──────── Records for the task
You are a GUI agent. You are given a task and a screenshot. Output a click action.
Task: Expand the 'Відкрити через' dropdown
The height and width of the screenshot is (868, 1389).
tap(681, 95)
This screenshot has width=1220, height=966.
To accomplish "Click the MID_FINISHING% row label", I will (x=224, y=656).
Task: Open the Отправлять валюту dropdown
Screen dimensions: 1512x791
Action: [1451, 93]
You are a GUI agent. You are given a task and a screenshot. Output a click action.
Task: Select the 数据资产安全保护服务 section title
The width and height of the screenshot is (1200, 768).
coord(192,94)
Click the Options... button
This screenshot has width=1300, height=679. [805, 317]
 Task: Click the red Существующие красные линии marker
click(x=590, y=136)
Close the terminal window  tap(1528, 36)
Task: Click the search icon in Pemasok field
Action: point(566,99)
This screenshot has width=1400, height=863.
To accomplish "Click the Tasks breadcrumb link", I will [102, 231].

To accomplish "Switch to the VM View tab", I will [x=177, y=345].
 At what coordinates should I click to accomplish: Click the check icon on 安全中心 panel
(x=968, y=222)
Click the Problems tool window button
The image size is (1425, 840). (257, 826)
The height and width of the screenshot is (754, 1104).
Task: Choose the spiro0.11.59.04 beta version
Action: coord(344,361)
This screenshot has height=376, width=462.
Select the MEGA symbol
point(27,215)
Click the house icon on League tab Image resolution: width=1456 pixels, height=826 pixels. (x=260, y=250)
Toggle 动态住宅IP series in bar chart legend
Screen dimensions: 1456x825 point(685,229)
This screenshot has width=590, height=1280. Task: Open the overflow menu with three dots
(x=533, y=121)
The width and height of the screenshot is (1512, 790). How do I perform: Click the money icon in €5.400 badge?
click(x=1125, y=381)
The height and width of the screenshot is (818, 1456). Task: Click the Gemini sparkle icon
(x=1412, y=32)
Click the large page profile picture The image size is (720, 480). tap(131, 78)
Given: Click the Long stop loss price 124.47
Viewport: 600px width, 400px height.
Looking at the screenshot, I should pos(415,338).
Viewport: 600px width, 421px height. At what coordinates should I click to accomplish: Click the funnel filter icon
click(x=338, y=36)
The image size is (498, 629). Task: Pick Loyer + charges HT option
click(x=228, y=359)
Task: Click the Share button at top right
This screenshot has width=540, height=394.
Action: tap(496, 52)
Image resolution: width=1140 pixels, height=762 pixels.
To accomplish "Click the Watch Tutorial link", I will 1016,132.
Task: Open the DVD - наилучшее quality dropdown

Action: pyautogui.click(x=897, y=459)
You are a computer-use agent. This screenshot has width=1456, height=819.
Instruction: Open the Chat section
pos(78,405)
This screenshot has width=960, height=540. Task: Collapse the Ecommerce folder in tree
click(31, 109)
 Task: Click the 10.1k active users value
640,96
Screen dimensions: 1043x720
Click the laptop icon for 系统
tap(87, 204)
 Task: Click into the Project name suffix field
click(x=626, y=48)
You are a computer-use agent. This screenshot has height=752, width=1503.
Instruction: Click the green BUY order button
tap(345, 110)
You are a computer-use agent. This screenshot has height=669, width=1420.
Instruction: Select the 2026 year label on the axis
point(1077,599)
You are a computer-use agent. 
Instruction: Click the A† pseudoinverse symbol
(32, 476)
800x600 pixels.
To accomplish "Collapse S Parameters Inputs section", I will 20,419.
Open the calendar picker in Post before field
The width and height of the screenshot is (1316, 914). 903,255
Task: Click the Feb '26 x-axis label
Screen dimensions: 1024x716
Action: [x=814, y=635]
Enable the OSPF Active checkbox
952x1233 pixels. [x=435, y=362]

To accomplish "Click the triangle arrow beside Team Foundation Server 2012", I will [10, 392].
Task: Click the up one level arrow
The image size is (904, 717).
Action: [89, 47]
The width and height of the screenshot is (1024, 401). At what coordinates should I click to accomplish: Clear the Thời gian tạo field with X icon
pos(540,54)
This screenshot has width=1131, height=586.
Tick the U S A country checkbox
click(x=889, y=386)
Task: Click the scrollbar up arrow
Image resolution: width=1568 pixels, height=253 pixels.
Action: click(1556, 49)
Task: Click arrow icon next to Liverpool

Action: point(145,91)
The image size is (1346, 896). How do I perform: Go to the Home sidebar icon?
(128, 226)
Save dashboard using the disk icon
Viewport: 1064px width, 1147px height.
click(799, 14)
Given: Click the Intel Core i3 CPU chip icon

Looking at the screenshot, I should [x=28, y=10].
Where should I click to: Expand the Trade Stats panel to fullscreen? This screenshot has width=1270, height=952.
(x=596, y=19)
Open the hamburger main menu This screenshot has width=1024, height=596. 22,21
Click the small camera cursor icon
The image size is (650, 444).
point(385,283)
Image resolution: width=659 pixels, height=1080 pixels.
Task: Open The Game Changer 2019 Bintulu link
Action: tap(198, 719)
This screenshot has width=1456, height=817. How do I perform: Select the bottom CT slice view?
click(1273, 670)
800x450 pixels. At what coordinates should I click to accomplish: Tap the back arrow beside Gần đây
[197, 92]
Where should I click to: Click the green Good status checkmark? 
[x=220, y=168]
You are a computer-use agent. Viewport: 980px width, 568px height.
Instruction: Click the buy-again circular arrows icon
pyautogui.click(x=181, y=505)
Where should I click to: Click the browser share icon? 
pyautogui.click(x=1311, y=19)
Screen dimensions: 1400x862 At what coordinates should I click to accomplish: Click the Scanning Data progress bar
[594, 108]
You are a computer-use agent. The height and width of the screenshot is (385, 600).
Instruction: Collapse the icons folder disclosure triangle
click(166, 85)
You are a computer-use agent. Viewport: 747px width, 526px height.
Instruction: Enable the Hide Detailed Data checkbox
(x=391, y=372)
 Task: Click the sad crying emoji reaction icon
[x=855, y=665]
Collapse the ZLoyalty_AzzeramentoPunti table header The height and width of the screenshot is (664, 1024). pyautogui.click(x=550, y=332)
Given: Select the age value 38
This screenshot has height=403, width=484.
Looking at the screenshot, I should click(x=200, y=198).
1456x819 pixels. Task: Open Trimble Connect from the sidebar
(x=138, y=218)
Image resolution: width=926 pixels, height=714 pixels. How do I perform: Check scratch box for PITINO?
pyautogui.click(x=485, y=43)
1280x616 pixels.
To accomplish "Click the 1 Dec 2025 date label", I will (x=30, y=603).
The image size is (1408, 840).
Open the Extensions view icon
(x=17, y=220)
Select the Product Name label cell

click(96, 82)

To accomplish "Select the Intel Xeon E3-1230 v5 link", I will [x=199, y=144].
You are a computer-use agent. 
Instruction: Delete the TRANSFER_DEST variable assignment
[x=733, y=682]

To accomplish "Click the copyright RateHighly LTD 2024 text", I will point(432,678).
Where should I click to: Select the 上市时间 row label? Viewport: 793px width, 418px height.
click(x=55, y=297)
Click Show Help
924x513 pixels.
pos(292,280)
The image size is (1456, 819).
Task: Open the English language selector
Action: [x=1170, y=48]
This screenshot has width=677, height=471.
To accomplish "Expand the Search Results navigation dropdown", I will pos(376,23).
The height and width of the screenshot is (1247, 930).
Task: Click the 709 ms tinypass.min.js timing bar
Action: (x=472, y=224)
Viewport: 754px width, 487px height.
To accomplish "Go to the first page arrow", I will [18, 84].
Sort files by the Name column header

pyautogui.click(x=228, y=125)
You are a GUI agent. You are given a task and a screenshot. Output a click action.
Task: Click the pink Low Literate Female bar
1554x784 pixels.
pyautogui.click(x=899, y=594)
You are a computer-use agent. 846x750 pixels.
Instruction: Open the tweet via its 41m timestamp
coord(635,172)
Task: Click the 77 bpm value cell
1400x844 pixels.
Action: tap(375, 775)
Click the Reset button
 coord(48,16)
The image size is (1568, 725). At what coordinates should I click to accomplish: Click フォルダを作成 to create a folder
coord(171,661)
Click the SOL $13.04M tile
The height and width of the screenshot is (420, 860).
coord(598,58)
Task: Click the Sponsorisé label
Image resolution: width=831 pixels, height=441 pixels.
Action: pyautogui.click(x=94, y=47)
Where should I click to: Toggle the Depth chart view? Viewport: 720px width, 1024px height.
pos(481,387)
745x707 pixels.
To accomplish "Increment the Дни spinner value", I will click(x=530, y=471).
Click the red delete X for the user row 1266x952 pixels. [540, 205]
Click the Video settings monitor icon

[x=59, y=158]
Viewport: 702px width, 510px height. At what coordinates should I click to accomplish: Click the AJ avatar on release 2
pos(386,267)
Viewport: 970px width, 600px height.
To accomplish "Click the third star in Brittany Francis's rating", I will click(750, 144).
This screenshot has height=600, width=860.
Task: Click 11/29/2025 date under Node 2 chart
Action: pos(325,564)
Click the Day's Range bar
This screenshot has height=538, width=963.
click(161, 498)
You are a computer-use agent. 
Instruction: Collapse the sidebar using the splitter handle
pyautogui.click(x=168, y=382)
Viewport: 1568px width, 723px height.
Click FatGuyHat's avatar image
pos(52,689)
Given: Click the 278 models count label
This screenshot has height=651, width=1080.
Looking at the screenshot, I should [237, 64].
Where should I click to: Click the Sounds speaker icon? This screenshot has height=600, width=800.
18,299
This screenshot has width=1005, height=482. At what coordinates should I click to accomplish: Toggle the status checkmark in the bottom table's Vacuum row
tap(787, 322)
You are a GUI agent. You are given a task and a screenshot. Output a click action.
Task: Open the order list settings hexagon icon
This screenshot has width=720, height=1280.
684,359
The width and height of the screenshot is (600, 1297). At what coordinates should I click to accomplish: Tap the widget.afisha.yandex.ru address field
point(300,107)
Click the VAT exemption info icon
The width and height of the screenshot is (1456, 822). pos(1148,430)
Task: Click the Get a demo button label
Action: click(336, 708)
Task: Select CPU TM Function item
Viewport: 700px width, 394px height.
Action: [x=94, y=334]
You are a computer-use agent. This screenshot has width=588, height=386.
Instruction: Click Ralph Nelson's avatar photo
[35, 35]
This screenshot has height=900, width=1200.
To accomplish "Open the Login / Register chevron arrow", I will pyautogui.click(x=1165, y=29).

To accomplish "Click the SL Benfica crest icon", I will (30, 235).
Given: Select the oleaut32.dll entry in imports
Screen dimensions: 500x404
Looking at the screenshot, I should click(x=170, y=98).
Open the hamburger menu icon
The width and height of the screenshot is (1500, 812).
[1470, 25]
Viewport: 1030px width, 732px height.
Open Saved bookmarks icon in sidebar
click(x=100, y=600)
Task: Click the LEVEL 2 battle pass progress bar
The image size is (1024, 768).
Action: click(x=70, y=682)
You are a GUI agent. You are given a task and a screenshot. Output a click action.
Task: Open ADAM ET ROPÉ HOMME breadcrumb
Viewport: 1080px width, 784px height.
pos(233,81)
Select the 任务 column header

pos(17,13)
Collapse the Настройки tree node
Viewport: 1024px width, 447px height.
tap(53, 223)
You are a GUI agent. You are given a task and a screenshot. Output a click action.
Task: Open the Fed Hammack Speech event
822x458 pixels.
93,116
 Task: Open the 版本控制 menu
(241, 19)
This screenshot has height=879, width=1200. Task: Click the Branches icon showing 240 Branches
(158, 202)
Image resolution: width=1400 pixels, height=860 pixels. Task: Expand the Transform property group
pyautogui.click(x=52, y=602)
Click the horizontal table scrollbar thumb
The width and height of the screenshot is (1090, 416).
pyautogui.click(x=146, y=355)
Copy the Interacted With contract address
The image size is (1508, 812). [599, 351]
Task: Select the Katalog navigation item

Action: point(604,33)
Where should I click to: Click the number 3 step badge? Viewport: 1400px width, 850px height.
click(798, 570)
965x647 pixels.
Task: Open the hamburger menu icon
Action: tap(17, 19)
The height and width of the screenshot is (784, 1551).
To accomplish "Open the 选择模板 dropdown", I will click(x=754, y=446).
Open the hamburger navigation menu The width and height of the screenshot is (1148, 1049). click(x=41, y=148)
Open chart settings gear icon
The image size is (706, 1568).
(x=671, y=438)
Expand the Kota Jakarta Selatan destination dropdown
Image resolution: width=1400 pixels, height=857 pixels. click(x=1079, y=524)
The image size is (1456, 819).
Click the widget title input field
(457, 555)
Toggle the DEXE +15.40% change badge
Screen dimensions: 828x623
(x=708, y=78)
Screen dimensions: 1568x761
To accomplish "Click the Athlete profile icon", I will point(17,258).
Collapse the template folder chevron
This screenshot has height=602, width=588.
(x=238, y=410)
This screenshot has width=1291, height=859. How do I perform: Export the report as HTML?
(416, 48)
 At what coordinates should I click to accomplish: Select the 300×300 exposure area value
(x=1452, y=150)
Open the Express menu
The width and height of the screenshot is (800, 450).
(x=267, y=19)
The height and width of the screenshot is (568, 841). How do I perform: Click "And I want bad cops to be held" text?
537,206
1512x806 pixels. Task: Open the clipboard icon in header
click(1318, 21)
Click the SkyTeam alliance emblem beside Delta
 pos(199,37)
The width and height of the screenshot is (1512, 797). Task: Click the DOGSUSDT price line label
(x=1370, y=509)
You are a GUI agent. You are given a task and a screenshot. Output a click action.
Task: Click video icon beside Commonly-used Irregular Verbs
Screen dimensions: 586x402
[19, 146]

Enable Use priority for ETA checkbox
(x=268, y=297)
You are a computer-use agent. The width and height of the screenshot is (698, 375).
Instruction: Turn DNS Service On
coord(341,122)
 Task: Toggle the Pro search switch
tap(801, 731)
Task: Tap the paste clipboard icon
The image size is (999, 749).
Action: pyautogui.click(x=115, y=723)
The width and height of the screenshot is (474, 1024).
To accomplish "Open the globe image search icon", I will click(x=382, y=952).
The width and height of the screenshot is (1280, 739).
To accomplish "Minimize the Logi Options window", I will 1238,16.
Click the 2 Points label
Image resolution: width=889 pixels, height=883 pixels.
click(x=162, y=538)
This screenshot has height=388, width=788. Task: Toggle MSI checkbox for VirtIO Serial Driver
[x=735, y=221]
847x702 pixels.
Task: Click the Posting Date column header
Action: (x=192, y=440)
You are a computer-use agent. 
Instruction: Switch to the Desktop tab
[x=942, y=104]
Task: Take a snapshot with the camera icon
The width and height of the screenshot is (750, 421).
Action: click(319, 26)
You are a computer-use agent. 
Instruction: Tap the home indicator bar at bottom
────────────────
** Exercise instructions **
Could you print the lines of the material above, from the line with "will [x=199, y=144]." up to and including the line with "I will point(432,678).", reproducing each one character for character?

** Result of this task **
To accomplish "Select the Intel Xeon E3-1230 v5 link", I will [x=199, y=144].
You are a computer-use agent. 
Instruction: Delete the TRANSFER_DEST variable assignment
[x=733, y=682]

To accomplish "Click the copyright RateHighly LTD 2024 text", I will point(432,678).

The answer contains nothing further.